Wow, doesn’t sound any better written down, huh.

Thing is, I adore almost everything about her! She’s kind, beautiful, passionate, clever … and committed to telling the truth no matter who it upsets. If your hair is unflattering, she’ll tell you. If your husband is screwing around, she’ll tell you. If your father died badly rather than the kind fiction your family have been telling you since you were a child, she’ll let the horrible cat out of the bag — at her cousin’s wedding!

I want my family to get to know her good side better before putting her in a situation where she’s going to risk alienating people.

So do I take her and risk everyone hating her, keep lying and risk her hating my family, or find some marvelous third option?

Some Secrets Are Good!

Dear Secrets: Um. Do you see it? That you’re trying to withhold the truth that her truth-telling is too much?

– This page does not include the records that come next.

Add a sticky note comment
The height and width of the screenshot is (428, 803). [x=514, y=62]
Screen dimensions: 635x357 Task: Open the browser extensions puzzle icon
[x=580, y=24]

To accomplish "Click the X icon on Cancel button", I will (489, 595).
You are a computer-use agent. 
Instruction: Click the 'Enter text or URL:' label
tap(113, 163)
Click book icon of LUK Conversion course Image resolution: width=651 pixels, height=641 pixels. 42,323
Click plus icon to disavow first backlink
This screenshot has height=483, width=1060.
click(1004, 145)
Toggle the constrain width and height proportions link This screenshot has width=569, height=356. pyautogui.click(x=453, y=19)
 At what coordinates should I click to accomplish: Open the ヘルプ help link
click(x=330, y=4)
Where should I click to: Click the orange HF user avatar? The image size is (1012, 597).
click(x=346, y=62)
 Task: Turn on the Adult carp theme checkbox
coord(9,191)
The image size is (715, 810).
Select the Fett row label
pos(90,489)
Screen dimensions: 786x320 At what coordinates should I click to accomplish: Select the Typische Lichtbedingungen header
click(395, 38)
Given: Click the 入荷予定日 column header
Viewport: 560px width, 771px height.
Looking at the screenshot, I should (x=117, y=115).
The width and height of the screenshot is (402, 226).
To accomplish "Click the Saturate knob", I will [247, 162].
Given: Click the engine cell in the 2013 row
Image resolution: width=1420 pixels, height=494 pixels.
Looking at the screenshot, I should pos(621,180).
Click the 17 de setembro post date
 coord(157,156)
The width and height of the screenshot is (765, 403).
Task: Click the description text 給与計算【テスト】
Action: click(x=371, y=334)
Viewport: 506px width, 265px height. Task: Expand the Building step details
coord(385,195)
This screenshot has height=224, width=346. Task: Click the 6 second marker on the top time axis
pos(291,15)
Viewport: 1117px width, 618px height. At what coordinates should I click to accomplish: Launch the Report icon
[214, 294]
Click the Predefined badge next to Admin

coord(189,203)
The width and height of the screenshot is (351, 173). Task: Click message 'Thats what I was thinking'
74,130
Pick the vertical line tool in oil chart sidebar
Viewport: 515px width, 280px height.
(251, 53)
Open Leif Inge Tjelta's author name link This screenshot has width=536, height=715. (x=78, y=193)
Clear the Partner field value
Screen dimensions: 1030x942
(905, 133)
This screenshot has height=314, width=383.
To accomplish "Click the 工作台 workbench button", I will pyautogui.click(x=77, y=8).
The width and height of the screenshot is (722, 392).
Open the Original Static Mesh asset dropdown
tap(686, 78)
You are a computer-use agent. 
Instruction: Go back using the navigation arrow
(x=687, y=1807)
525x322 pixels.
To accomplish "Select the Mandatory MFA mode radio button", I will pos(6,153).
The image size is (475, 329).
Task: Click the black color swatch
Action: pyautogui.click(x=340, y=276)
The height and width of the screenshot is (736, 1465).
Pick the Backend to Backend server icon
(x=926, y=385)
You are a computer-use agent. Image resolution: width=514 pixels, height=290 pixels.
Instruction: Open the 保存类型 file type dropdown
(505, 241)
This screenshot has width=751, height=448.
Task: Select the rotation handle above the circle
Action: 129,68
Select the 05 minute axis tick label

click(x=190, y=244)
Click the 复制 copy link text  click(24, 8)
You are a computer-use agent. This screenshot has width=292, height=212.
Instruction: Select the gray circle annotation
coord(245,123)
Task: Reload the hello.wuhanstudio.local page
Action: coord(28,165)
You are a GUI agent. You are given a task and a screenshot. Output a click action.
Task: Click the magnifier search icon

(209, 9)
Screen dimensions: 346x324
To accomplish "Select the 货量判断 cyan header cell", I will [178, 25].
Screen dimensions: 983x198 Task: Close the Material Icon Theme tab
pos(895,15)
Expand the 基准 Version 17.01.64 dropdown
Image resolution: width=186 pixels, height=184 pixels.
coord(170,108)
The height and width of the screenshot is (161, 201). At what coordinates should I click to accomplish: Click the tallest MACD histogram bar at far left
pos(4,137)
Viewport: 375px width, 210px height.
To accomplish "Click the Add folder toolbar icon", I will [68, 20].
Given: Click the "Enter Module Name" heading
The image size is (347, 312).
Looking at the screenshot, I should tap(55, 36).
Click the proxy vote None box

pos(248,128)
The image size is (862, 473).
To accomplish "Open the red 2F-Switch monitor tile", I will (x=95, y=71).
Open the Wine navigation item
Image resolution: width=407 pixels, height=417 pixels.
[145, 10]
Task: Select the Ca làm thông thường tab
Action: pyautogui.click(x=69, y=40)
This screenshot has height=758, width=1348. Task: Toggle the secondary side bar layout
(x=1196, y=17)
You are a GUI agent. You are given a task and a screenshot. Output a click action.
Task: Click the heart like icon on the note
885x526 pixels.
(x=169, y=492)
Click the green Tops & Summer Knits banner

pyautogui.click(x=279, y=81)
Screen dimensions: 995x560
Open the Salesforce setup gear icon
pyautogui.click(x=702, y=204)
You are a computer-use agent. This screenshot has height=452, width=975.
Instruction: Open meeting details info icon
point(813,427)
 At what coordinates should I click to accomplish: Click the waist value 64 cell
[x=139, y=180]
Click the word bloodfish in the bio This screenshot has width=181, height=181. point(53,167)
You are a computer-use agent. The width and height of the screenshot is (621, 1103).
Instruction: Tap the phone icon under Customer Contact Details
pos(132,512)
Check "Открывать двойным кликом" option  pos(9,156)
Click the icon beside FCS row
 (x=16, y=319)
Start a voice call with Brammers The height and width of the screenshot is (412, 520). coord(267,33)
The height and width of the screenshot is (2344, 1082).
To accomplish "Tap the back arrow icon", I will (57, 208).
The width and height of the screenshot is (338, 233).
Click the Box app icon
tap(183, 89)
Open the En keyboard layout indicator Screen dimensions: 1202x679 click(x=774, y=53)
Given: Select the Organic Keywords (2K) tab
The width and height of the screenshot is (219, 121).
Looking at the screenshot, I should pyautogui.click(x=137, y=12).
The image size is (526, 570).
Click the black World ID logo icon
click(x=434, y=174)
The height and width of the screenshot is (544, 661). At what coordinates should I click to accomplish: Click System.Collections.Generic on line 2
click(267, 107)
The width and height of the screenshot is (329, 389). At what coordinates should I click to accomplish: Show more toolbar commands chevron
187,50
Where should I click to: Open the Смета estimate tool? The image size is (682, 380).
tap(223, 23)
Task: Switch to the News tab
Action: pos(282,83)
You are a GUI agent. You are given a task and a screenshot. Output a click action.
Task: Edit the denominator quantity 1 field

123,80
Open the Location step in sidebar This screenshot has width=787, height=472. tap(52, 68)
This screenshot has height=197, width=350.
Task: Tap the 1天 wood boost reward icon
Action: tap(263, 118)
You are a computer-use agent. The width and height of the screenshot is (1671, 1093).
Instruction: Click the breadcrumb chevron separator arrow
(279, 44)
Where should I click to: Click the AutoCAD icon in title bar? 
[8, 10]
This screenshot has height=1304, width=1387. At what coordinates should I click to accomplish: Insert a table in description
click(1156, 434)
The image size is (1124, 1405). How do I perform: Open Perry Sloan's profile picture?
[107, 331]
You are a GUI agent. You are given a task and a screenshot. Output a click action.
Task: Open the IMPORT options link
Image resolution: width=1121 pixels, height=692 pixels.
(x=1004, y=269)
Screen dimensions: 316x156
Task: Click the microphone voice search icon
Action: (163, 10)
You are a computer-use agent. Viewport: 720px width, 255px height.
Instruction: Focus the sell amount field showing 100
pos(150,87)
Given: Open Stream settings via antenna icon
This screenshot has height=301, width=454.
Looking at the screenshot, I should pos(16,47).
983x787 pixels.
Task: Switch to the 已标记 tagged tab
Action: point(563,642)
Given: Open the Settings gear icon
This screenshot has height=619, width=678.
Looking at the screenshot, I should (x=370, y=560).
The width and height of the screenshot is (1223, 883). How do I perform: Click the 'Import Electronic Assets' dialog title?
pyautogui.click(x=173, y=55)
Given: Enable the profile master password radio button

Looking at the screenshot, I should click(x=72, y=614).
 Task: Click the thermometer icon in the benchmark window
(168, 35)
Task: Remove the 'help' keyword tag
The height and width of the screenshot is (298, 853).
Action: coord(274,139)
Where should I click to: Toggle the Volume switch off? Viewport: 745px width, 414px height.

She insists on bluntness, so give it to her. “I don’t want to bring you because you don’t have a filter. I’m mostly fine with that, but not at a wedding when my family is meeting you for the first time.”

Let her see what “committed to telling the truth no matter who it upsets” feels like on the receiving end.

Plus, tiptoeing around this trait of hers, and your discomfort with it, is the road to relationship hell. If your pairing can’t survive a reckoning with your doubts, then it can’t survive, period.

Dear Carolyn: My husband and I recently moved to a major airline hub and natural stopping point for people driving cross-country. Since we’ve moved, we’ve had way more than our usual rate of houseguests — which is great.

However, we are struggling with how much we are obligated to “host” in situations where it’s ambiguous whether someone is visiting us or using us as a stopover.

Basically, to what extent am I “allowed” to tell a house guest that I really need to get X boring house chore done this weekend?

Struggling

Dear Struggling: I lean toward wide-open disclosure as soon as people invite themselves: “We’d love to have you. Just one caveat: You’ll be on your own [time period you reserve for yourselves]*. If you’d like us to help you plan some of your activities or sightseeing, let us know.” The guests you invite, you entertain.